Stored data entries:
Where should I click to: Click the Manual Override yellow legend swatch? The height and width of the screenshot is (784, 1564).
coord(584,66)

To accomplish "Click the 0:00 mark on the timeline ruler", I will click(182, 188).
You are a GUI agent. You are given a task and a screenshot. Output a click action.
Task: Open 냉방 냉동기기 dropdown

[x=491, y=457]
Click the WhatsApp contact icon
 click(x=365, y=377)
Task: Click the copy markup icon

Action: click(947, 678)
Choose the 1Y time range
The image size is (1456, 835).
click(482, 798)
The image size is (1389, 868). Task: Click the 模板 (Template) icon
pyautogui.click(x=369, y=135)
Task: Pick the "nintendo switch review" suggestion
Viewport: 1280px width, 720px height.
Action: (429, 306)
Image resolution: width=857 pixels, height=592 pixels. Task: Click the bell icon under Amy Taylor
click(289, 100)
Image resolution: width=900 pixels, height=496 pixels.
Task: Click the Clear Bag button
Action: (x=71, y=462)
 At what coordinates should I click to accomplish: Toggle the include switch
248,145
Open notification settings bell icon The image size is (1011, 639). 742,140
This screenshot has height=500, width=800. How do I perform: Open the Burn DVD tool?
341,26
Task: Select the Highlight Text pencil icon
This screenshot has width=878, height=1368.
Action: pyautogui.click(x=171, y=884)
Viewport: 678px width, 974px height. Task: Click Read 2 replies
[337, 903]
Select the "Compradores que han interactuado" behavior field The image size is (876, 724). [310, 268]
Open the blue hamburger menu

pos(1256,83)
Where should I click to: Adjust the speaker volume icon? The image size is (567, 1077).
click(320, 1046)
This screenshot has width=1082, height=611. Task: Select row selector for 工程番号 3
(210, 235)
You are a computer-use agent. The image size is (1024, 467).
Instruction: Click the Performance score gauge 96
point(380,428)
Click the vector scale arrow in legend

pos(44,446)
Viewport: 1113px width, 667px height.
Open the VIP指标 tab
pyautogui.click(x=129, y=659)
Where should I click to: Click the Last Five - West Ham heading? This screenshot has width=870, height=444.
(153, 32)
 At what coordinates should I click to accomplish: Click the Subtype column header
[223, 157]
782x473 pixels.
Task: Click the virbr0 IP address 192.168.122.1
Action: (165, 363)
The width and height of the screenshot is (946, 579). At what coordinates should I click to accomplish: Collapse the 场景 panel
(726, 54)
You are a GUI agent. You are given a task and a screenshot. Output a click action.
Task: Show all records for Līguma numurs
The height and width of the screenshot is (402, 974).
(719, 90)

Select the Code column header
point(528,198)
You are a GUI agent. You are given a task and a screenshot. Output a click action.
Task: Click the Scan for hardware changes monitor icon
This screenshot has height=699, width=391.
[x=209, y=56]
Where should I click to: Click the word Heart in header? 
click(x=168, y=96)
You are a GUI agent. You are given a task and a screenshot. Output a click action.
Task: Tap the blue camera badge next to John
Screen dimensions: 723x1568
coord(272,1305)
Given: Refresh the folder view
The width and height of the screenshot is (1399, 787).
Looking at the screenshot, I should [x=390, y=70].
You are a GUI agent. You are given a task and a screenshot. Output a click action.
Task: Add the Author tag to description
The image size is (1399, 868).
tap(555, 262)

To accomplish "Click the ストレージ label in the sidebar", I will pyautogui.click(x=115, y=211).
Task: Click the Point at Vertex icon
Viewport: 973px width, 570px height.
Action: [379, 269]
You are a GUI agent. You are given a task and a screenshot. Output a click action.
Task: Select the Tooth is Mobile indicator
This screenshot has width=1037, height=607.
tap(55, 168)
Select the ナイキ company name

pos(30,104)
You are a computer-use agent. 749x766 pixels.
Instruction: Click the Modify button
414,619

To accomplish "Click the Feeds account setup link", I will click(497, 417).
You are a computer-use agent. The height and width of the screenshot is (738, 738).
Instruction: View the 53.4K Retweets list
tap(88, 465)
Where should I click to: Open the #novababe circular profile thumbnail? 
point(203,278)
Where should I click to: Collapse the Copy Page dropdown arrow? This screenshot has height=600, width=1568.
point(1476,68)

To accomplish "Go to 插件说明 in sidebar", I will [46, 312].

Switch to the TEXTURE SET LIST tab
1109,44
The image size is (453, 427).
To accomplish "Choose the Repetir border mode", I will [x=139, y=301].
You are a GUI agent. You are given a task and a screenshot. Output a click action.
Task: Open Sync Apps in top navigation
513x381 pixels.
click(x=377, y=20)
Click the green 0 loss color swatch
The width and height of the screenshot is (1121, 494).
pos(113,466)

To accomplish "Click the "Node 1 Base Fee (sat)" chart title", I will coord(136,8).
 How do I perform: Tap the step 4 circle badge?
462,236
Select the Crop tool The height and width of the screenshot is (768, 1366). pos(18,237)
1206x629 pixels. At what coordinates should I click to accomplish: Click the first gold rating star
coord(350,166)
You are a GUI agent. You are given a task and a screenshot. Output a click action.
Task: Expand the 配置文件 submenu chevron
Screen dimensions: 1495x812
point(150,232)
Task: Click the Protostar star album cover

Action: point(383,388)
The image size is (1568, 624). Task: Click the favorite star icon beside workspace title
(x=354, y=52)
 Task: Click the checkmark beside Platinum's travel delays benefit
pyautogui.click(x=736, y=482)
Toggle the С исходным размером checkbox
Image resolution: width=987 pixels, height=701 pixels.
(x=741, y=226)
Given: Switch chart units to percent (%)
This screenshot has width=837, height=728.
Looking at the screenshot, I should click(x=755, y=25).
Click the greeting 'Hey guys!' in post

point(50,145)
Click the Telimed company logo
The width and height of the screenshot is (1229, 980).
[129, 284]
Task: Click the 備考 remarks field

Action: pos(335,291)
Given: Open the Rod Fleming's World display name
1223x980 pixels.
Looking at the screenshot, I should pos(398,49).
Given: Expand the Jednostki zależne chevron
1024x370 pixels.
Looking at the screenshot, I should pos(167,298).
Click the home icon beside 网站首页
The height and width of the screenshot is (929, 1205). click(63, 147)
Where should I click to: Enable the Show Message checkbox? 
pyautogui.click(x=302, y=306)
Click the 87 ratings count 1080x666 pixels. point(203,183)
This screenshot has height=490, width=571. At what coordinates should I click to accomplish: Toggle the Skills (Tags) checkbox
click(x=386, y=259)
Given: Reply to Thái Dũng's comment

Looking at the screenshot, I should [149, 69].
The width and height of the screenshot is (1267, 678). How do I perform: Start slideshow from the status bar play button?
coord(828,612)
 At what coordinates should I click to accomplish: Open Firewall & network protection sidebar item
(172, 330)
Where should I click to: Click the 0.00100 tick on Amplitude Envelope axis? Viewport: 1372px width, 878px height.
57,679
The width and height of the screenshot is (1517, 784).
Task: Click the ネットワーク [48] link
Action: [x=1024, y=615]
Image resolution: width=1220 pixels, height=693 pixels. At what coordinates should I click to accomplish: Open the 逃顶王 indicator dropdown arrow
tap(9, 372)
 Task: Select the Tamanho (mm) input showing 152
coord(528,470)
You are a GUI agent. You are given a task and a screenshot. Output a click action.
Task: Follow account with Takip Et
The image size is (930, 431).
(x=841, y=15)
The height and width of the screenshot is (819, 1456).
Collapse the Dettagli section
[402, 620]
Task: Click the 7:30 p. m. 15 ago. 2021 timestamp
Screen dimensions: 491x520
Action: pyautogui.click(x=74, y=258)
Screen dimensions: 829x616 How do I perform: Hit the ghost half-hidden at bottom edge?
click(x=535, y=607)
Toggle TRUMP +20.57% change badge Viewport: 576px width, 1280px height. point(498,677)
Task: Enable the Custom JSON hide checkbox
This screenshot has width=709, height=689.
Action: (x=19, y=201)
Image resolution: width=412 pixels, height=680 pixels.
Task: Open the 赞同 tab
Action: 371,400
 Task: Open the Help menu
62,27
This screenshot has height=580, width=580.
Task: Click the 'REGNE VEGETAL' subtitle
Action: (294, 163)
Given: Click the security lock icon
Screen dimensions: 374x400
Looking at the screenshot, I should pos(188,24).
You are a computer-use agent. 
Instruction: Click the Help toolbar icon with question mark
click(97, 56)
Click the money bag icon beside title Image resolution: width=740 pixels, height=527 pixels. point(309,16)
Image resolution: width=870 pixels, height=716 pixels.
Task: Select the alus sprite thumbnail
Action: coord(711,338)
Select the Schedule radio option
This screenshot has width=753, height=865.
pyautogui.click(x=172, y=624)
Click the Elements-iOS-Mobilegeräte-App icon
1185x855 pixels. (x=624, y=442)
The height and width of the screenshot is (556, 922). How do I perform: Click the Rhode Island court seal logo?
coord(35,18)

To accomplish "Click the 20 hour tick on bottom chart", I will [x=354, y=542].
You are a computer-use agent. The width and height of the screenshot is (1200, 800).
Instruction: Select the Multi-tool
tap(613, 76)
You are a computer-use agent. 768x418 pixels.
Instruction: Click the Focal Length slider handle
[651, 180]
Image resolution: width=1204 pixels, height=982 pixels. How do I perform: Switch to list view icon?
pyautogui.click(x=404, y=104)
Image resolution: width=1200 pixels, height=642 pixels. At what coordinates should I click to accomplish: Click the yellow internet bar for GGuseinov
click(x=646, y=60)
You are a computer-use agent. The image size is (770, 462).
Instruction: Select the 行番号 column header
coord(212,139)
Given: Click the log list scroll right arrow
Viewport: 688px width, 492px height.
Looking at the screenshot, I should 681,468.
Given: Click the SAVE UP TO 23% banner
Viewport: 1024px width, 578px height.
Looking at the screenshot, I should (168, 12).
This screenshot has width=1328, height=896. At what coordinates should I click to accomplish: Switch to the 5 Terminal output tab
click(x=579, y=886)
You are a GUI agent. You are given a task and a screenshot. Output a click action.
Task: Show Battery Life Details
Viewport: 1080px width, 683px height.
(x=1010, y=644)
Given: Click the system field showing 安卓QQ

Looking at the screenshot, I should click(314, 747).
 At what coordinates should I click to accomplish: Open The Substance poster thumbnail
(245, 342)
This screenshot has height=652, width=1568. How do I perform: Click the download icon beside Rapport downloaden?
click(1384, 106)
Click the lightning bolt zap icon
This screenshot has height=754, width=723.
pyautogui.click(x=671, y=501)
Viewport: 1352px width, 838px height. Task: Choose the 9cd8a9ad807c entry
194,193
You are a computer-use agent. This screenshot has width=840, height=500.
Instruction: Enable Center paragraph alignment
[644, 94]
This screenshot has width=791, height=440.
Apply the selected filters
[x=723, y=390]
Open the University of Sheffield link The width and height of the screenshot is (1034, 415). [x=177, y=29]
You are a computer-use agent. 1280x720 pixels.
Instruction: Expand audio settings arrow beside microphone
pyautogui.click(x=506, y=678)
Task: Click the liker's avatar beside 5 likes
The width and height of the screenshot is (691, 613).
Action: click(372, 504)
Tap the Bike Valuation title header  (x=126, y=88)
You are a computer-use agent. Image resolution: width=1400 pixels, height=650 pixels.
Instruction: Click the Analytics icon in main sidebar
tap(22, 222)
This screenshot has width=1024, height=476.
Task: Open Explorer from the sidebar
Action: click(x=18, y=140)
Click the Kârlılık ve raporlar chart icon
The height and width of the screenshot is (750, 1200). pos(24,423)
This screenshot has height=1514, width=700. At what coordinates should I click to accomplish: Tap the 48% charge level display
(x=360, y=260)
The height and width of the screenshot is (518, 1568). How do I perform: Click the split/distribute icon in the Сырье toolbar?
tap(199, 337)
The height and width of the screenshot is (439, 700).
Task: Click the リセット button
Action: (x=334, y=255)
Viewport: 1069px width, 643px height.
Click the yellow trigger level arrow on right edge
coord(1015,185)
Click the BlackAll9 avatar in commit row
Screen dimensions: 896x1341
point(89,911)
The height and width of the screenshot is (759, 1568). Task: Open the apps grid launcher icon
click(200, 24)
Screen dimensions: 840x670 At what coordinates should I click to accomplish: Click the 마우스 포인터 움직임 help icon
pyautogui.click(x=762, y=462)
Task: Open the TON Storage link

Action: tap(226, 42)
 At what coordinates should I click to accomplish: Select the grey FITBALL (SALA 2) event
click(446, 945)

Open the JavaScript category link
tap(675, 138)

- [Assignment]
From the data above, output exactly the lines between the one containing "Choose the 1Y time range" and the one containing "You are a computer-use agent. The image size is (1024, 467).", counting both of them.

- [Written response]
Choose the 1Y time range
The image size is (1456, 835).
click(482, 798)
The image size is (1389, 868). Task: Click the 模板 (Template) icon
pyautogui.click(x=369, y=135)
Task: Pick the "nintendo switch review" suggestion
Viewport: 1280px width, 720px height.
Action: (429, 306)
Image resolution: width=857 pixels, height=592 pixels. Task: Click the bell icon under Amy Taylor
click(289, 100)
Image resolution: width=900 pixels, height=496 pixels.
Task: Click the Clear Bag button
Action: (x=71, y=462)
 At what coordinates should I click to accomplish: Toggle the include switch
248,145
Open notification settings bell icon The image size is (1011, 639). 742,140
This screenshot has height=500, width=800. How do I perform: Open the Burn DVD tool?
341,26
Task: Select the Highlight Text pencil icon
This screenshot has width=878, height=1368.
Action: pyautogui.click(x=171, y=884)
Viewport: 678px width, 974px height. Task: Click Read 2 replies
[337, 903]
Select the "Compradores que han interactuado" behavior field The image size is (876, 724). [310, 268]
Open the blue hamburger menu

pos(1256,83)
Where should I click to: Adjust the speaker volume icon? The image size is (567, 1077).
click(320, 1046)
This screenshot has width=1082, height=611. Task: Select row selector for 工程番号 3
(210, 235)
You are a computer-use agent. The image size is (1024, 467).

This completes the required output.